= DIRECTION 1 =
In the rows, starting with the line with "Click Counter-Strike 2" and going on through the line with "(x=4, y=26)", can you switch "icon" to "button" and give those lines again with nothing else changed?
==== DOCUMENT TEXT
History and Current Events
June 2026

Recent Releases
When the World Sleeps: Stories, Words, and Wounds of Palestine
by Francesca Albanese; translated by Gregory Conti

Francesca Albanese, the first woman to serve as United Nations Special Rapporteur on the occupied Palestinian territories, conveys the soul of a people through ten unforgettable stories of resilience and humanity. The spirit of a place lies in the people who inhabit it, in the stories that intertwine through its streets. And this is especially true of a land like Palestine, the witness to defining historical transitions and stage to one of the most painful chapters in contemporary history. With a voice both authoritative and deeply human, Francesca Albanese, who had been living in Palestine for many years while following the legal battles of numerous Palestinian families, takes on the role of narrator of the ongoing conflict, starting from the stories of the people she met. Albanese elegantly composes a gallery of stories, characters, and places that allow us to understand what Palestine was like until a year and a half ago, and what it has become today.
Vengeance: The Last Stands of Custer, Crazy Horse, and Sitting Bull
by Tom Clavin

On June 25–27, 1876, the Battle of the Little Bighorn, commonly referred to as Custer's Last Stand, was fought between combined forces of the Lakota Sioux, Northern Cheyenne, and Arapaho tribes and the 7th Cavalry Regiment of the United States Army. Along the Little Bighorn River in Montana Territory, the battle resulted in the devastating defeat of U.S. forces and was the most significant action of the Great Sioux War of 1876. This dramatic look at the Little Bighorn battle includes not only the Native American point of view–with two dynamic Native figures, Sitting Bull and Crazy Horse, on prominent display–but also the impact it had on the Plains Indians. It turned out to be their last stand too because a vengeful nation quashed any remaining resistance, with a conclusive massacre at Wounded Knee in 1890, almost simultaneous with the murder of Sitting Bull. In addition, Custer’s character by June 1876 is at the heart of this world-famous disaster. For all his celebrated bravery, especially at Gettysburg 13 years earlier, Custer became a devout media hound, desperate to gain fame. Even, some say, his own demise was a misguided attempt at grabbing national headlines: He envisioned a massacre – just not his own. As both the camera and the tabloid came of age, George Armstrong Custer became America’s first bona fide celebrity.
========
= DIRECTION 2 =
Could you carry on the history and current events book listings past their last sentence?
==== PROVIDED RECORDS
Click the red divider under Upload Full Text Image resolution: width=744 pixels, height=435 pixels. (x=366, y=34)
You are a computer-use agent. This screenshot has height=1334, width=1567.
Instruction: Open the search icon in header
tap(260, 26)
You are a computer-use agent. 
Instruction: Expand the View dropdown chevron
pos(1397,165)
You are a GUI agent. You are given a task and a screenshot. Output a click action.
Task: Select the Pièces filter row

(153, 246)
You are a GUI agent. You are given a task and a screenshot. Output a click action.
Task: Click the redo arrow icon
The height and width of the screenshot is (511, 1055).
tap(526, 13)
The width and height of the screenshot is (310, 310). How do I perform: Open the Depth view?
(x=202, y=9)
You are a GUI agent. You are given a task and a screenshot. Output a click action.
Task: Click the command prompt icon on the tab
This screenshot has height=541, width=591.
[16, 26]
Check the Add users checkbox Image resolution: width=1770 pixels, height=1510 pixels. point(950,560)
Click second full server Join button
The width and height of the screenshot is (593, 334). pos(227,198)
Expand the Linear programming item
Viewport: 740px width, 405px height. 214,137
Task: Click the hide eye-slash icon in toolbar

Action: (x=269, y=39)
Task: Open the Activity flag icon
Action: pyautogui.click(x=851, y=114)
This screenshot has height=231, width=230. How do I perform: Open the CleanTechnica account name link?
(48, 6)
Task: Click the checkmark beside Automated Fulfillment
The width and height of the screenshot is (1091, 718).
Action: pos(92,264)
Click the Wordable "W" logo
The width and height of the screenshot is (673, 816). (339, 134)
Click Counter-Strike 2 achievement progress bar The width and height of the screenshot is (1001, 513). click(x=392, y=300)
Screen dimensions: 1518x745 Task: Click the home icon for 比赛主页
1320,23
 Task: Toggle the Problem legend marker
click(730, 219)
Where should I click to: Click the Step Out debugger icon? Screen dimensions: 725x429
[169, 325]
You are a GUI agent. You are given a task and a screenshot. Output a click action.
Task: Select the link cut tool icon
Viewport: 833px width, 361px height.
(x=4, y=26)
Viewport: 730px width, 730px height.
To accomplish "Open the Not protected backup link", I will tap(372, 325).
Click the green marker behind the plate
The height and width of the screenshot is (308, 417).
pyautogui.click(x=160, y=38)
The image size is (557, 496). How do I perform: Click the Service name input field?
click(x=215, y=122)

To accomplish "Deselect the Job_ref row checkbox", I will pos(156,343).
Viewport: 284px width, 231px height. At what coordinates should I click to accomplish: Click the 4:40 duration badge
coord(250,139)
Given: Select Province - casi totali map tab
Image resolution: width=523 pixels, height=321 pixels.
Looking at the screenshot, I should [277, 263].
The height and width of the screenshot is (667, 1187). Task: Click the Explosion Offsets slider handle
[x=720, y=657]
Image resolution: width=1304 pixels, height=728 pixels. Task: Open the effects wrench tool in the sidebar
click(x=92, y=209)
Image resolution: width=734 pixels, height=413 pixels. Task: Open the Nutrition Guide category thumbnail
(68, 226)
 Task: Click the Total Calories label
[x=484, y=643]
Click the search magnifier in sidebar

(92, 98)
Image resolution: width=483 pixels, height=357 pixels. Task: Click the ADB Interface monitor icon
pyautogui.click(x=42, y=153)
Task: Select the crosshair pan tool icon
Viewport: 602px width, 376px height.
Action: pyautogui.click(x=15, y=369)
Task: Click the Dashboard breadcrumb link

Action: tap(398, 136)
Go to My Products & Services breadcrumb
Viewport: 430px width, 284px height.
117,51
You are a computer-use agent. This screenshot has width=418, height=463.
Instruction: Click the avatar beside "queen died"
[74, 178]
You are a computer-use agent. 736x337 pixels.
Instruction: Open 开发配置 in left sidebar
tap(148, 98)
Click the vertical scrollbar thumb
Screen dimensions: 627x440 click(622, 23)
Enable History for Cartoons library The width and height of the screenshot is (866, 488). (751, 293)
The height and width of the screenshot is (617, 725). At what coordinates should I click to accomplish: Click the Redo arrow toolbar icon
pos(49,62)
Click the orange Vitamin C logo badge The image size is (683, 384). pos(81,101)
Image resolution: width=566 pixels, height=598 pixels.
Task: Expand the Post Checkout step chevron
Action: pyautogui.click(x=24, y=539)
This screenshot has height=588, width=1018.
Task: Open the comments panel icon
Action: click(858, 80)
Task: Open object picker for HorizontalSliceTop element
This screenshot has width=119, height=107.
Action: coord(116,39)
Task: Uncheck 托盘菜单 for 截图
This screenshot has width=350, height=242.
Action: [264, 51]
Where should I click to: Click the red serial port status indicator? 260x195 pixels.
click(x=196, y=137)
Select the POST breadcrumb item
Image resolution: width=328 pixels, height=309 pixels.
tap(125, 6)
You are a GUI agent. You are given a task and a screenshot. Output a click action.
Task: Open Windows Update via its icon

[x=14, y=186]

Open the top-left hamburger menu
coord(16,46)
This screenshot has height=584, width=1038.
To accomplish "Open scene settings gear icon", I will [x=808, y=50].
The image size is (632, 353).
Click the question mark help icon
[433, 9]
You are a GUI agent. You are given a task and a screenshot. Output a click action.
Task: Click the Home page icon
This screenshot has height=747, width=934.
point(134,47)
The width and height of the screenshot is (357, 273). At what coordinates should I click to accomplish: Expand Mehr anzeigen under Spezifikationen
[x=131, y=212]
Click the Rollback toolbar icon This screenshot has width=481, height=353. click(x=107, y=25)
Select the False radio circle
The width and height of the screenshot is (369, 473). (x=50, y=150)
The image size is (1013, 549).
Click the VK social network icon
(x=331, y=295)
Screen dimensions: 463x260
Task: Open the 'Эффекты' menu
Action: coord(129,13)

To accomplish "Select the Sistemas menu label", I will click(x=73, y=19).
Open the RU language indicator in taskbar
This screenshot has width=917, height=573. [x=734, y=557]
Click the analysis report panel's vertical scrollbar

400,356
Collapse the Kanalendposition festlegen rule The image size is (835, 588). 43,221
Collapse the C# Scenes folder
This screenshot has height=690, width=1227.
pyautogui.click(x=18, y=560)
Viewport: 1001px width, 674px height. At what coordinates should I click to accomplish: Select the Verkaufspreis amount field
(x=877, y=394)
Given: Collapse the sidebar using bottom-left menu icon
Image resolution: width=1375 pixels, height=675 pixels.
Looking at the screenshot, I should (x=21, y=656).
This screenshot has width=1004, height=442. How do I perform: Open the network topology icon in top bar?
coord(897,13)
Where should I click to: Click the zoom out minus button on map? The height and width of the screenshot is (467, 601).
========
= EXERCISE RESULT 1 =
Click Counter-Strike 2 achievement progress bar The width and height of the screenshot is (1001, 513). click(x=392, y=300)
Screen dimensions: 1518x745 Task: Click the home button for 比赛主页
1320,23
 Task: Toggle the Problem legend marker
click(730, 219)
Where should I click to: Click the Step Out debugger button? Screen dimensions: 725x429
[169, 325]
You are a GUI agent. You are given a task and a screenshot. Output a click action.
Task: Select the link cut tool button
Viewport: 833px width, 361px height.
(x=4, y=26)

= EXERCISE RESULT 2 =
Inside the Box: How Constraints Make Us Better
by David Epstein

We live in a world that gives us seemingly infinite choices and prizes freedom above all else. We have an unprecedented number of options regarding what to do, who to be, and how to spend our time. All that choice is wonderful; it is also overwhelming. The irony is that total freedom can be paralyzing, and unlimited resources don’t necessarily lead to the biggest breakthroughs. In fact, overvaluing complete freedom can be disastrous for everything from starting a company to harnessing creativity to finding personal satisfaction. David Epstein argues that all of us—individuals, businesses, institutions, even societies—can benefit from narrowing our options. He dives into the science and practice of constraints, exploring exactly when and how guardrails can be beneficial, whether we’re working with limited resources or using self-imposed boundaries to tap unexpected wells of focus and innovation. Original, galvanizing, and deeply researched, Inside the Box tells absorbing stories of people and organizations that embraced constraints to transform themselves, and the world—as well as a few that struggled from a lack of limits. Epstein reveals how boundaries create breakthroughs, and how setting the right constraints can help you become the most creative, productive, and satisfied version of yourself.
This Vast Enterprise: A New History of Lewis & Clark
by Craig Fehrman

From one of the most exciting new historians to emerge in the past decade, This Vast Enterprise offers a novel take on the expedition: a gripping narrative that draws on lost documents, stunning analysis, and Native perspectives. Craig Fehrman spent five years visiting more than thirty archives, interviewing more than a hundred sources, and collecting oral history passed down over centuries. He came to see that the success of Lewis and Clark depended on much more than just Lewis and Clark. We all know Sacajawea, and some of us know York, the Black man Clark enslaved. But here we meet John Ordway, a working-class soldier who fought grizzlies and towed the captains' hulking barge. We hear from Wolf Calf, a Blackfoot teenager who watched his friend die in a battle with Lewis and his men.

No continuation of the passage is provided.